### PROBLEM DETAILS
Please take the lines from the one holding "Given: Play Gonzo's Quest in Slots section" through the one holding "Click the blurred reactor names" in the data below and copy them exactly.

- Opening Delimiter -

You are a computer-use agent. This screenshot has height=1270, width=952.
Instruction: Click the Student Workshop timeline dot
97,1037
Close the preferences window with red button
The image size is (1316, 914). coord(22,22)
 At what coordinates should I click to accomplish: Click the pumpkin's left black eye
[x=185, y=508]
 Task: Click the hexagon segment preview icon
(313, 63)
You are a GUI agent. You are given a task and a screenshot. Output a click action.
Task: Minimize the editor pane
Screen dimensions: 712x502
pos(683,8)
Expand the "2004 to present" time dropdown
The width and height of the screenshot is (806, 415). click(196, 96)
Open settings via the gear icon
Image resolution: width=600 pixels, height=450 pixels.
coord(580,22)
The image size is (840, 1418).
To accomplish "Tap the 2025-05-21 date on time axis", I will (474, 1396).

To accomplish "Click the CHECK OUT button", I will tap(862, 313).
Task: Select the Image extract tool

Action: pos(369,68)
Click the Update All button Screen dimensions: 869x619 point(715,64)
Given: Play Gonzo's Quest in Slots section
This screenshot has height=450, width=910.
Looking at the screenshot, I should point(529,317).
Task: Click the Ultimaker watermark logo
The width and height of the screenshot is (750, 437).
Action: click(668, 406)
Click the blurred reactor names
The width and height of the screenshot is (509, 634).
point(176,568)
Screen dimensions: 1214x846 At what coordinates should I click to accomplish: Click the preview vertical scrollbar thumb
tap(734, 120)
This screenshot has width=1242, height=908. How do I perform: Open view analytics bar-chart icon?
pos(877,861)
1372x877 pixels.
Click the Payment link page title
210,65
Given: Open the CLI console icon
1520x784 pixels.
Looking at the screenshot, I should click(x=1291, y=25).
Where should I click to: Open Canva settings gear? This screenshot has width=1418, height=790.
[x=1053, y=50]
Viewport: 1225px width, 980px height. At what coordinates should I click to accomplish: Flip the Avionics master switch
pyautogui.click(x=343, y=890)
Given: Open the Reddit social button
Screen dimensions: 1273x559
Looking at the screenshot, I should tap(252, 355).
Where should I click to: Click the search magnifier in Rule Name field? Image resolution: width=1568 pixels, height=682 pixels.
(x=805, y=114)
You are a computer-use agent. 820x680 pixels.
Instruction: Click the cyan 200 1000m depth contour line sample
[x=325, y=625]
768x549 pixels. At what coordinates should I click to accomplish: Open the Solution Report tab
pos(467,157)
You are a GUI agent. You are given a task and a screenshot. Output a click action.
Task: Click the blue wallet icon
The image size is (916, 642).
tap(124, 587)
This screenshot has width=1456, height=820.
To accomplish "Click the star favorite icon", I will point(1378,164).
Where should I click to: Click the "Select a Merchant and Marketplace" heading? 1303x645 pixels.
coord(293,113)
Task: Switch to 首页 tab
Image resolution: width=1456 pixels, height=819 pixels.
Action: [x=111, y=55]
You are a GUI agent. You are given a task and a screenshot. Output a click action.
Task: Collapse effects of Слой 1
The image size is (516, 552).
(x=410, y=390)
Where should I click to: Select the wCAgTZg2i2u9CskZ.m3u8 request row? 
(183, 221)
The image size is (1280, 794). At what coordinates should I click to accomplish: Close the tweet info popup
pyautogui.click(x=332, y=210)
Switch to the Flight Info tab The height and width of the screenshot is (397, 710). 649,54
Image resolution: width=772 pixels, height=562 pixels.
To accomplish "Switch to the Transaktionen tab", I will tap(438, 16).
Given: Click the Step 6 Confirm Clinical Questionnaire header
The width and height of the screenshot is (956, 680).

- Closing Delimiter -

### REPLY TO THE TASK
Given: Play Gonzo's Quest in Slots section
This screenshot has height=450, width=910.
Looking at the screenshot, I should point(529,317).
Task: Click the Ultimaker watermark logo
The width and height of the screenshot is (750, 437).
Action: click(668, 406)
Click the blurred reactor names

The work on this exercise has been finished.